Dr. Maria Van Kerkhove: (56:32)
What we don’t know right now is how strong that protection is and if that’s seen in everybody that is infected and for how long that lasts. And so right now, at the present time, four months into this pandemic, we’re not able to say that an antibody response means someone is immune. Saying that there’s no evidence in this area doesn’t mean that there’s no immunity. It just means that these studies haven’t been done yet. And so we’re working with scientists all over the world with our partners to really understand what this means for people who have mild disease, for people who have severe disease and what the antibody response means in terms of protection.

Michael J. Ryan: (57:10)
Yeah. So if I could just add to that, I mean, the serologic tests are the tests, the blood tests that test whether you’ve had the infection, to a greater or lesser extent of accuracy can say you’ve had this infection. It’s a very different question to say, are you protected from another infection? So one tells you, yes, you’ve had the infection. The scientific question is to what extent does having had that infection offer you protection against another infection? And that is the question that still needs to be addressed.

Michael J. Ryan: (57:45)
Empirically, we assume some level of protection from having had an infection. If you are a healthy individual that fully clears the virus from your system, you recover, you develop antibodies. In most cases, you would expect those antibodies to provide you with protection for a period of time. The question is it is unknown what that period of time is and it is unknown what the extent of protection is and that needs to be studied. There are also, and just to be clear, there are countries that are considering different kinds of documentation.

Michael J. Ryan: (58:19)
One piece of documentation is a documentation for someone who’s leaving hospital as they go back into their communities that allows that person to say, I’ve been in hospital and I’ve completed the treatment course and I’ve now tested negative. Those kinds of documentations can be very helpful for reintegrating people back into their communities because sometimes there can be distrust. We’ve seen this with other diseases.
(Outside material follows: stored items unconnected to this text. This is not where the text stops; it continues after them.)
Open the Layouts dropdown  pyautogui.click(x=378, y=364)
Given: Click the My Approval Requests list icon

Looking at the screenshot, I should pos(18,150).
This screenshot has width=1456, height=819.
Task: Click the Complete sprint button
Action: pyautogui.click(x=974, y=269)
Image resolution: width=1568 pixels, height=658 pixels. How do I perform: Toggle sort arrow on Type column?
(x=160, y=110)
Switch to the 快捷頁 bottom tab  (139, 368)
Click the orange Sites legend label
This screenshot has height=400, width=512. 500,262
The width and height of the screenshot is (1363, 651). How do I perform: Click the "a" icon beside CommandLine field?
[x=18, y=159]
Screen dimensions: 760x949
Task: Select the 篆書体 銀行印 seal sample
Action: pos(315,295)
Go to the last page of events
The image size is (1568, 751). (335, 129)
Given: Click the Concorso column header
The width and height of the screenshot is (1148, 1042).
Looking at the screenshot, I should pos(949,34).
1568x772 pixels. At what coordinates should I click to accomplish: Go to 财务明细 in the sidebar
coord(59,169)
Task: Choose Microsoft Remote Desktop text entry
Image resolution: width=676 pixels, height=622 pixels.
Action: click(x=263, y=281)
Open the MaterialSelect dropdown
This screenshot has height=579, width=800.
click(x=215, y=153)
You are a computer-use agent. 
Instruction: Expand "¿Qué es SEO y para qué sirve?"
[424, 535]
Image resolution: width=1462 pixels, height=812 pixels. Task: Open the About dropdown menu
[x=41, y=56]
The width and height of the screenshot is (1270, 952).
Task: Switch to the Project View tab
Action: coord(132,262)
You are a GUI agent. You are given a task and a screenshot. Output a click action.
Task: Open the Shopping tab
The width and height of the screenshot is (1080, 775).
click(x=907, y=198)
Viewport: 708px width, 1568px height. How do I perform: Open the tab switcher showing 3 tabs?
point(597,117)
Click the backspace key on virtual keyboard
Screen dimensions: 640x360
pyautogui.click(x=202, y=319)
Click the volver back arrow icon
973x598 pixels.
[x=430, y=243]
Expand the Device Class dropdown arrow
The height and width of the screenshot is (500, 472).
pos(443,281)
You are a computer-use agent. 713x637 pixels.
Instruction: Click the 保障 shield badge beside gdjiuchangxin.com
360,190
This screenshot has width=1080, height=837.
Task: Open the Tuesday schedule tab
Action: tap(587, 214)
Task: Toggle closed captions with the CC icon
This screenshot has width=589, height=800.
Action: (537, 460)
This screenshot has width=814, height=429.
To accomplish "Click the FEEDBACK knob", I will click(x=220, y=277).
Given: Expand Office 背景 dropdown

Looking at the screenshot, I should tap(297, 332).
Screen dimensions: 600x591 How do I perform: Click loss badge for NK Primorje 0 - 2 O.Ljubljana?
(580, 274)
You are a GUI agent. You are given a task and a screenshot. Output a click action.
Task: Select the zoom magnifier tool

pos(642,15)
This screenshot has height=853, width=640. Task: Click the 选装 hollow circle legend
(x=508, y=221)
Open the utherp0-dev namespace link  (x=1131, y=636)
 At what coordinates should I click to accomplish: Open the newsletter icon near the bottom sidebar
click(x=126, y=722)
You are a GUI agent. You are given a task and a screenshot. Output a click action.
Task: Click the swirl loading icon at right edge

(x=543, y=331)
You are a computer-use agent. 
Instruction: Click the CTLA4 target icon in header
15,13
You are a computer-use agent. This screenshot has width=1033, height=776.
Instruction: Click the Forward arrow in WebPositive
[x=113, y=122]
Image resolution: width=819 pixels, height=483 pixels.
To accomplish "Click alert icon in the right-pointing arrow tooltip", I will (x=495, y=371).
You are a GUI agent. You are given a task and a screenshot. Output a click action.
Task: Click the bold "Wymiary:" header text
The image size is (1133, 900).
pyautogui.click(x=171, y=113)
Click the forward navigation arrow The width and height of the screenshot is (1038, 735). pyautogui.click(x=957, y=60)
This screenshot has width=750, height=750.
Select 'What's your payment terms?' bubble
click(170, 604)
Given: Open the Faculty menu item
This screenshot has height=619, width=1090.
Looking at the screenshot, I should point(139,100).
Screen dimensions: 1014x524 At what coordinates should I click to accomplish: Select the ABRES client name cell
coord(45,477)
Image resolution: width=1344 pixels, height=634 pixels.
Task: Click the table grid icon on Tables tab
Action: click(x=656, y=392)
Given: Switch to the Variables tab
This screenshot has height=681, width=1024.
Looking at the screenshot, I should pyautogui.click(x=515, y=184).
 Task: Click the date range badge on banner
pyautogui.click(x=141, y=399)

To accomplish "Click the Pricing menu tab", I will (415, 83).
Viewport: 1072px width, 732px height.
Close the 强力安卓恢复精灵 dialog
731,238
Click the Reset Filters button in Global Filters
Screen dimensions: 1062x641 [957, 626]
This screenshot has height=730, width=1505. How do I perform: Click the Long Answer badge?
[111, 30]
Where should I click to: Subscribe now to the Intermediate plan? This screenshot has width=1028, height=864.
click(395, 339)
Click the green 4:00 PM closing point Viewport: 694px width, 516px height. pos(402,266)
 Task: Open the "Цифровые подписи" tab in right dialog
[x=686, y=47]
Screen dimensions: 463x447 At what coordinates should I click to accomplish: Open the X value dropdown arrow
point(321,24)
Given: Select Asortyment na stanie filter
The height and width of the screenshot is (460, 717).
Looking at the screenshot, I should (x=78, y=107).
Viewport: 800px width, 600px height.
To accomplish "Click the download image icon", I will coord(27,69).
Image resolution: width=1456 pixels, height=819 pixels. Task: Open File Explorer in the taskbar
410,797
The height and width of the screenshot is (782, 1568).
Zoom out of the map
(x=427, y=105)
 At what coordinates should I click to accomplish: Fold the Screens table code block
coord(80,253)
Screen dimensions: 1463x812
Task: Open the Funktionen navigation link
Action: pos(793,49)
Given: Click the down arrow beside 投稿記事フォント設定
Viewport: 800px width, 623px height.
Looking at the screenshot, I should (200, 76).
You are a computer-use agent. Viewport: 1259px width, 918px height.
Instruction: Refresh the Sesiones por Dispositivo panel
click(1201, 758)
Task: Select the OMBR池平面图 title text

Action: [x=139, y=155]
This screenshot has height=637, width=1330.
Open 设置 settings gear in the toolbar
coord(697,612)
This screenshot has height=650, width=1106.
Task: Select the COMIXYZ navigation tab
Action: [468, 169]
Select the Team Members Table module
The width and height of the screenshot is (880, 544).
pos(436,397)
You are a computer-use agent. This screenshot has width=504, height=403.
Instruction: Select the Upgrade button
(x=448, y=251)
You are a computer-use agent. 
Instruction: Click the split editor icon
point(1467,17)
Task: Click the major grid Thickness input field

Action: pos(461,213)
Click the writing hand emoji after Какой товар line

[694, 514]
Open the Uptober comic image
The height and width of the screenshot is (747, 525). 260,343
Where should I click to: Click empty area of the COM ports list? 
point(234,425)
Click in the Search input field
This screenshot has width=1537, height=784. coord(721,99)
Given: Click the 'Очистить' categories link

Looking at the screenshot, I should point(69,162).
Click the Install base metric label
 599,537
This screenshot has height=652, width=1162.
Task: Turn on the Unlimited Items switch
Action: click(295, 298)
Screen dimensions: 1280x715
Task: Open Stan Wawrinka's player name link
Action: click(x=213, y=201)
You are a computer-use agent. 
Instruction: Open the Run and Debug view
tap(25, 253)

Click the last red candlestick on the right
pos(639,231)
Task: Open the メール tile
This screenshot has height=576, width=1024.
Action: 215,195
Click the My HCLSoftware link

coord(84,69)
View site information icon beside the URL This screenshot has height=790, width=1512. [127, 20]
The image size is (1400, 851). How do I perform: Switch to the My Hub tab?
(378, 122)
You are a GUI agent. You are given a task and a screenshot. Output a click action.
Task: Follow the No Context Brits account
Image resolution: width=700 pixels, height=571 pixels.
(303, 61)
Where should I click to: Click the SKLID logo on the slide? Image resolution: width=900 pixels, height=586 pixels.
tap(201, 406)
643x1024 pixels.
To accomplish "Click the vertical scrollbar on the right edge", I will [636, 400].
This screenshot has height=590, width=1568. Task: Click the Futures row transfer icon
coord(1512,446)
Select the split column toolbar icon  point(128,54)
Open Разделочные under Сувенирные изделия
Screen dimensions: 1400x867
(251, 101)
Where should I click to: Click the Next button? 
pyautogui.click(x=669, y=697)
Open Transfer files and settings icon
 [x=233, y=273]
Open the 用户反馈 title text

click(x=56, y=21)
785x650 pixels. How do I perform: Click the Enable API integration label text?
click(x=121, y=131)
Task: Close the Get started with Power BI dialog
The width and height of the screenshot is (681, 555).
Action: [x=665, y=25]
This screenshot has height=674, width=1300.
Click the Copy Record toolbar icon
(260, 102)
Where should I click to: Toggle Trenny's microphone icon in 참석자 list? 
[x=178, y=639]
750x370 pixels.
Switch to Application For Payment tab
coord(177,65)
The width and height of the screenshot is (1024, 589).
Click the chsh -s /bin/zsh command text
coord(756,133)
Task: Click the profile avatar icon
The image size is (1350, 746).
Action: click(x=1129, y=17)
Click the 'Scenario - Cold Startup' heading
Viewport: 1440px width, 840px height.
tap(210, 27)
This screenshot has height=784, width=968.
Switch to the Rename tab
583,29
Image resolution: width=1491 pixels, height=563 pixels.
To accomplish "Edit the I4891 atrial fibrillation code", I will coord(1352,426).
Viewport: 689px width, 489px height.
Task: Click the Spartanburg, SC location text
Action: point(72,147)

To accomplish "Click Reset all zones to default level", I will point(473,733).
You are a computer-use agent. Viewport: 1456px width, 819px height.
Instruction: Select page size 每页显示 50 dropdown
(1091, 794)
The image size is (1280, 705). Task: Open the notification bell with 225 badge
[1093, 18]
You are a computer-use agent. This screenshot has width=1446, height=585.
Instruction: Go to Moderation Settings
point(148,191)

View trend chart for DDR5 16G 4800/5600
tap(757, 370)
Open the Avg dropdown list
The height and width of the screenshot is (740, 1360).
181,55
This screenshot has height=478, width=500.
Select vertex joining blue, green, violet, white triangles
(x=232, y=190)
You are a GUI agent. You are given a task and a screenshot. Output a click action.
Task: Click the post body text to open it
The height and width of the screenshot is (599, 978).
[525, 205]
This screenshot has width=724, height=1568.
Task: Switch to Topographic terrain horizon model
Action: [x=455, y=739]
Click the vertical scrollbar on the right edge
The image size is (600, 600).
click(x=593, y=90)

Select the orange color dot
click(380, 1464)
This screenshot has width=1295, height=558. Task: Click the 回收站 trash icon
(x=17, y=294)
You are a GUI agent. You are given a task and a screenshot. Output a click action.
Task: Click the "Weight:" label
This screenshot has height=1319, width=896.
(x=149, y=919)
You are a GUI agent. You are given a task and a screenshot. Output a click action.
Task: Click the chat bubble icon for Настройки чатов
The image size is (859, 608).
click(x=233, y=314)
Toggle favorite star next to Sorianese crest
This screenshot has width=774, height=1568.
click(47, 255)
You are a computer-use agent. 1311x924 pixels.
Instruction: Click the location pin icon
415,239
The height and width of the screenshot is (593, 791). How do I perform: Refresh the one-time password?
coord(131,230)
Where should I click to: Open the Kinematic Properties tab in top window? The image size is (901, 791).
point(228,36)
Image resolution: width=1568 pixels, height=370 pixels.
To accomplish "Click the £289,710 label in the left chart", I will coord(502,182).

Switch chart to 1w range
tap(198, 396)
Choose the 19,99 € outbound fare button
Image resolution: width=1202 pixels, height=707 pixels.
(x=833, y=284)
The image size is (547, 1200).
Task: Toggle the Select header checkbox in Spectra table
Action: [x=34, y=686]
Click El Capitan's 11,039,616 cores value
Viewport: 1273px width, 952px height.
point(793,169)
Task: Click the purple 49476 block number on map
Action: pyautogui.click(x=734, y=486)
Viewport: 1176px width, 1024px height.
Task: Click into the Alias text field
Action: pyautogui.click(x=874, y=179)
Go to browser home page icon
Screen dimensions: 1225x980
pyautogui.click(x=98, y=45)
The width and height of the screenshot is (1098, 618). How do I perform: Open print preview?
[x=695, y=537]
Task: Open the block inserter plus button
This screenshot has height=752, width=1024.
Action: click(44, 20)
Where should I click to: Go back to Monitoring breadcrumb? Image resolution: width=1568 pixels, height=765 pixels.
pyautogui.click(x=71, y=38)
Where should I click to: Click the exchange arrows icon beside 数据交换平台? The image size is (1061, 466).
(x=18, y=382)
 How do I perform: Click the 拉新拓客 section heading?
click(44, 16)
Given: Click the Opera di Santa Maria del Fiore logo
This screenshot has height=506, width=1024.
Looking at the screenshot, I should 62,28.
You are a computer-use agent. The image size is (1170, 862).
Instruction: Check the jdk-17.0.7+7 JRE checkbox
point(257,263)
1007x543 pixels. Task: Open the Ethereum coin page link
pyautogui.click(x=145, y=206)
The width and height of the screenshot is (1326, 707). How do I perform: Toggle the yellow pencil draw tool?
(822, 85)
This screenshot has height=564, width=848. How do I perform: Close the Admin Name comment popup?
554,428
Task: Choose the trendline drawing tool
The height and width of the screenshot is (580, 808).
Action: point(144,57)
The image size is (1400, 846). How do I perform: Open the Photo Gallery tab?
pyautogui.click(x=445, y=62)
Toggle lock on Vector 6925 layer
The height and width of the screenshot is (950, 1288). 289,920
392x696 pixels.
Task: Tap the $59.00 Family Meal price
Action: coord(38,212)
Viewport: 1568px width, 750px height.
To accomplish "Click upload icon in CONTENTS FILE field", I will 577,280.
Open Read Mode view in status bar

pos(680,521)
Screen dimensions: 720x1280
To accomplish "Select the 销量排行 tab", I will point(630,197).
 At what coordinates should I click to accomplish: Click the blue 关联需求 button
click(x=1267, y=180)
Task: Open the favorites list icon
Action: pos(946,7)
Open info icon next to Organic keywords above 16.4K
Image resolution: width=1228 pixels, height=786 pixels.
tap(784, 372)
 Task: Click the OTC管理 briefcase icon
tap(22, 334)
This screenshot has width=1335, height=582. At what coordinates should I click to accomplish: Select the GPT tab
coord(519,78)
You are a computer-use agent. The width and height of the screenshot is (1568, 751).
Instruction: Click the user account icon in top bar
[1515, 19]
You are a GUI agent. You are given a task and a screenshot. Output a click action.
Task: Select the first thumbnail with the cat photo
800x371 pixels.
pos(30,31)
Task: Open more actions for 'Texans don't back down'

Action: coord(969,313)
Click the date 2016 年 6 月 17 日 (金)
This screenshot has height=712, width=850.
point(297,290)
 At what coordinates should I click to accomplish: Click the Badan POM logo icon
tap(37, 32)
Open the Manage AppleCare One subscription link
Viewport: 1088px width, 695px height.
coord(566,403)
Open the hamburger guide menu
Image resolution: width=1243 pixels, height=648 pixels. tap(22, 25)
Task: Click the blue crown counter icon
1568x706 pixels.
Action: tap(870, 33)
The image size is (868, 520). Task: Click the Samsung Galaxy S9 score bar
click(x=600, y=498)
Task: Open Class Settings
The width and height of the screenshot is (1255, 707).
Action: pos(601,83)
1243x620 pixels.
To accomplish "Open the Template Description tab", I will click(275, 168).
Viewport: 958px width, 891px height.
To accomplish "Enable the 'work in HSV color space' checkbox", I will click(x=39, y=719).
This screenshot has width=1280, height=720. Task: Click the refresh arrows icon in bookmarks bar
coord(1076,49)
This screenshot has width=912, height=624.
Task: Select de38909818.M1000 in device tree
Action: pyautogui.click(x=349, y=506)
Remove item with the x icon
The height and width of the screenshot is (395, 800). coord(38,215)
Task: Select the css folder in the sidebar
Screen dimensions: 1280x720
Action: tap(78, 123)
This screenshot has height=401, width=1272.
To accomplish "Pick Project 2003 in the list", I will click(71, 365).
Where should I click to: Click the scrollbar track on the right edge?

So when a hospital issues a discharge letter or a note to a person to say, you’ve completed the treatment, you are no longer sick and we’ve tested you negative for the virus, that can be a helpful document for anyone going home and reintegrating with their family and friends.

Michael J. Ryan: (58:58)
I think that’s different to the concept of an immunity passport or a document that says you’ve been previously infected. And I think there needs to be, I think, a very detailed debate on all of this documentation, what it’s for and what is the purpose of the documentation and then what is it going to be used for going forward. And I believe that debate is ongoing. It’s a healthy debate. It needs to be had, but again, it must be driven by science. If this gets distorted, then it could be very misleading.

Michael J. Ryan: (59:31)
So we need to have a scientifically informed debate on what the use of such documentation and such testing will be. And I hope that that happens immediately, sooner rather than later and we can all get the answers that we need.

Speaker 4: (59:47)
All right. Thank you very much, Dr. Ryan. I think we have an issue with the links, but I will ask one final question that I received from email and that’s from Monique El-Faizy from France 24 and then the question is about the importance of global solidarity in developing vaccine and possible impact of the US acting alone. I think we already touched upon the question, but maybe Dr. [inaudible 01:00:33] wants to add about the importance of global solidarity in developing vaccine. If the question has been answered and we have technical issues, then we will conclude this press briefing here.

Speaker 4: (01:00:47)
We will have an audio file available via apologized to all journalists who have not been able to ask the question, but we will see you again on Wednesday. Thanks to all interpreters who were with us today from six US languages plus Portuguese. Have a nice evening.

Dr. Tedros : (01:01:05)
Okay. Thank you. Thank you Tarik and see you on Wednesday. Thank you. Thank you for joining us.